Sections were deparaffinized
and rehydrated, followed by antigen retrieval with retrieval buffer (10 mmol/l pH 6.0 EDTA citrate buffer; Dako, Glostrup, Denmark). The peroxidase activity was inhibited by 3% H2O2 LDK378 and the sections were incubated with 10% normal goat serum to blocking the non-specific binding of reagents. Rat anti-mouse CD31 antibody (1:100, Santa Cruz Biotechnology) and mouse anti-human PCNA antibody (1: 100, Santa Cruz Biotechnology) were applied as primary antibody overnight in a moist chamber at 4°C. Goat anti-rat immunoglobulin (1:100, Santa Cruz Biotechnology) and goat anti-mouse immunoglobulin (1:100, Santa Cruz Biotechnology)were applied as secondary antibody for 40 min at 37°C, followed by the streptavidin-biotin complex method. Immunostaining was developed using DAKO Liquid DAB+ Substrate-Chromogen System (ZSJQ Biotechnology, Beijing, China), followed by counterstaining with hematoxylin.
Image of tumor tissue was taken by using OLYMPUS BX600 microscope and SPOT FIEX camera. TUNEL BX-795 concentration detection Analysis of apoptotic cells in tumor tissue was performed by Terminal deoxynucleotidyl transferase-mediated dUTP nick-end labeling (TUNEL) staining using an apoptotic cell detection kit following the manufacturer’s directions (Promega, Madison, Wisc., USA). TUNEL-positive cells had pyknotic nucleus with dark green fluorescent staining, pointed apoptosis. LY2835219 cell line Images of the sections were taken by a fluorescence microscope (Olympus, Tokyo, Japan). Apoptosis index was calculated by dividing Sulfite dehydrogenase the number of TUNEL-positive cells by the total number of cells in the field. Evaluation of possible side effects Mice, especially those treated with CPT-TMC, had been observed for potential side effects through weight, appetite, diarrhea, life span, and behavior until they were sacrificed.

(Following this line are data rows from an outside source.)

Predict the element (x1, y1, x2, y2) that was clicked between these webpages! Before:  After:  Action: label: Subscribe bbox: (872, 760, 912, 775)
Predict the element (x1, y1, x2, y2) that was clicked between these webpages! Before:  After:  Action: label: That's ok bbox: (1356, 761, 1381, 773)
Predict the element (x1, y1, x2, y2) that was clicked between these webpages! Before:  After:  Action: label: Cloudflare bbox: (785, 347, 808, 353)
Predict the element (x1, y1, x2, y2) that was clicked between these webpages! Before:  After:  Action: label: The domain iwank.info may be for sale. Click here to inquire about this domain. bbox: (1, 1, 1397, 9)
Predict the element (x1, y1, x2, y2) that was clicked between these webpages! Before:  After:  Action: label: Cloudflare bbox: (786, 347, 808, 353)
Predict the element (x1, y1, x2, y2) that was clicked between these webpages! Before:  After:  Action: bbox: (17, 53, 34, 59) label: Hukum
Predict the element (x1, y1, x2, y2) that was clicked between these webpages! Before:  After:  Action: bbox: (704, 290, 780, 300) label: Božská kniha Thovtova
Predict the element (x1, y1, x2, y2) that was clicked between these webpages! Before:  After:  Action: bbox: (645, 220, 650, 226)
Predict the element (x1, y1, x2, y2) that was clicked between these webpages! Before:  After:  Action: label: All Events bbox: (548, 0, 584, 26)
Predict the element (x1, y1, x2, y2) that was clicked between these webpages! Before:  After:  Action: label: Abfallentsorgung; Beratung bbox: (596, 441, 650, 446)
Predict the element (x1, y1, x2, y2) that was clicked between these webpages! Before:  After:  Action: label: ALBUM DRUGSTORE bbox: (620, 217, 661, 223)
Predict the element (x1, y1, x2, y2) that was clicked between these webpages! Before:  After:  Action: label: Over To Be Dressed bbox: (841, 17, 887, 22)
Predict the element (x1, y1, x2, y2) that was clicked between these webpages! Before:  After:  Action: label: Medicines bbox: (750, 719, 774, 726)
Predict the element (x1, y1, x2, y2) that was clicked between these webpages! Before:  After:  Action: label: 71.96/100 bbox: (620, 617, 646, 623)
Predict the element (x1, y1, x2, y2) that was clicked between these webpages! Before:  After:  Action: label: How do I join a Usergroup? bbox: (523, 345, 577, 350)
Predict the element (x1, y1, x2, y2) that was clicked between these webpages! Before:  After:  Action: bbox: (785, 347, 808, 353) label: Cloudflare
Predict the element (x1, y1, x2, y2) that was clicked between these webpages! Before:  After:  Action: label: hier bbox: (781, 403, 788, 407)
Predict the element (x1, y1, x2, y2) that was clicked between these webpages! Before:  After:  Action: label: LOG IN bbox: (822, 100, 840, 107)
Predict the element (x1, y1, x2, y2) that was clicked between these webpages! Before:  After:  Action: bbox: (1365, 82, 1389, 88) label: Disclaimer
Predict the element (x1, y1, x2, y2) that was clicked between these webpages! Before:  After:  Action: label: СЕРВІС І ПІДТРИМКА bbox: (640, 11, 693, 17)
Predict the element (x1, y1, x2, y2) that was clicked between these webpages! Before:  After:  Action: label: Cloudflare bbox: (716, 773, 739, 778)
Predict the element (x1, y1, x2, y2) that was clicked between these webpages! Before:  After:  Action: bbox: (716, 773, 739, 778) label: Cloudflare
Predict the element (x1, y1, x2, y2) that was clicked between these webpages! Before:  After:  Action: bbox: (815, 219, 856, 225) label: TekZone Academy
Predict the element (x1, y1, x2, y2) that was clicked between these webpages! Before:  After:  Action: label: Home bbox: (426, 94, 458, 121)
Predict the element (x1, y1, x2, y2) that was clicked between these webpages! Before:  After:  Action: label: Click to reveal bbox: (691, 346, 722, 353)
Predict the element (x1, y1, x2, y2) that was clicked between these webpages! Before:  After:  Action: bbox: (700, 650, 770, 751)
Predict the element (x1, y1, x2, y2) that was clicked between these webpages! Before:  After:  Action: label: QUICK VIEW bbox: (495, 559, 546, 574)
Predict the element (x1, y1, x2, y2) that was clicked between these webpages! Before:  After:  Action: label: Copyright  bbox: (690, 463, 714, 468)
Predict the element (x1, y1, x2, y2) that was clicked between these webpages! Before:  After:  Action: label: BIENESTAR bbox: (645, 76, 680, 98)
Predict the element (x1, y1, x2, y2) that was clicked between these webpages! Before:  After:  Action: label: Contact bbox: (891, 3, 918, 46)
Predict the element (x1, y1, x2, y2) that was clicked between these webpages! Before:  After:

Organs such as heart, liver, spleen, lung, and kidney were collected and made into 5 μm sections which were stained with hematoxylin and eosin (H&E) and observed under a microscope. Statistical analysis One-way analysis of variance (ANOVA) was used to determine statistical significances in comparisons of MTT assay, tumor volume, animal weight, tumor weight, microvessel density (MVD), PCNA immunostaining and TUNEL assay among different groups. Comparisons of survival curves were based on the Kaplan-Meier method and Log-rank test was used to compare survival rate. P < 0.05 was considered statistically significant. Results CPT-TMC inhibited cell proliferation and promoted apoptosis in vitro B16-F10 cell proliferation was examined using the MTT assay. As shown in Fig. 1, CPT-TMC and CPT significantly reduced the proliferation of B16-F10 cells compared with TMC and media-only (*P < 0.05). Their inhibitory rate increased in a concentration-dependent manner. However, no significant difference was observed between CPT-TMC and CPT group, as well as TMC and media-only group (P > 0.05). Figure 1 Inhibitory effect of CPT-TMC on B16-F10 cells proliferation in vitro.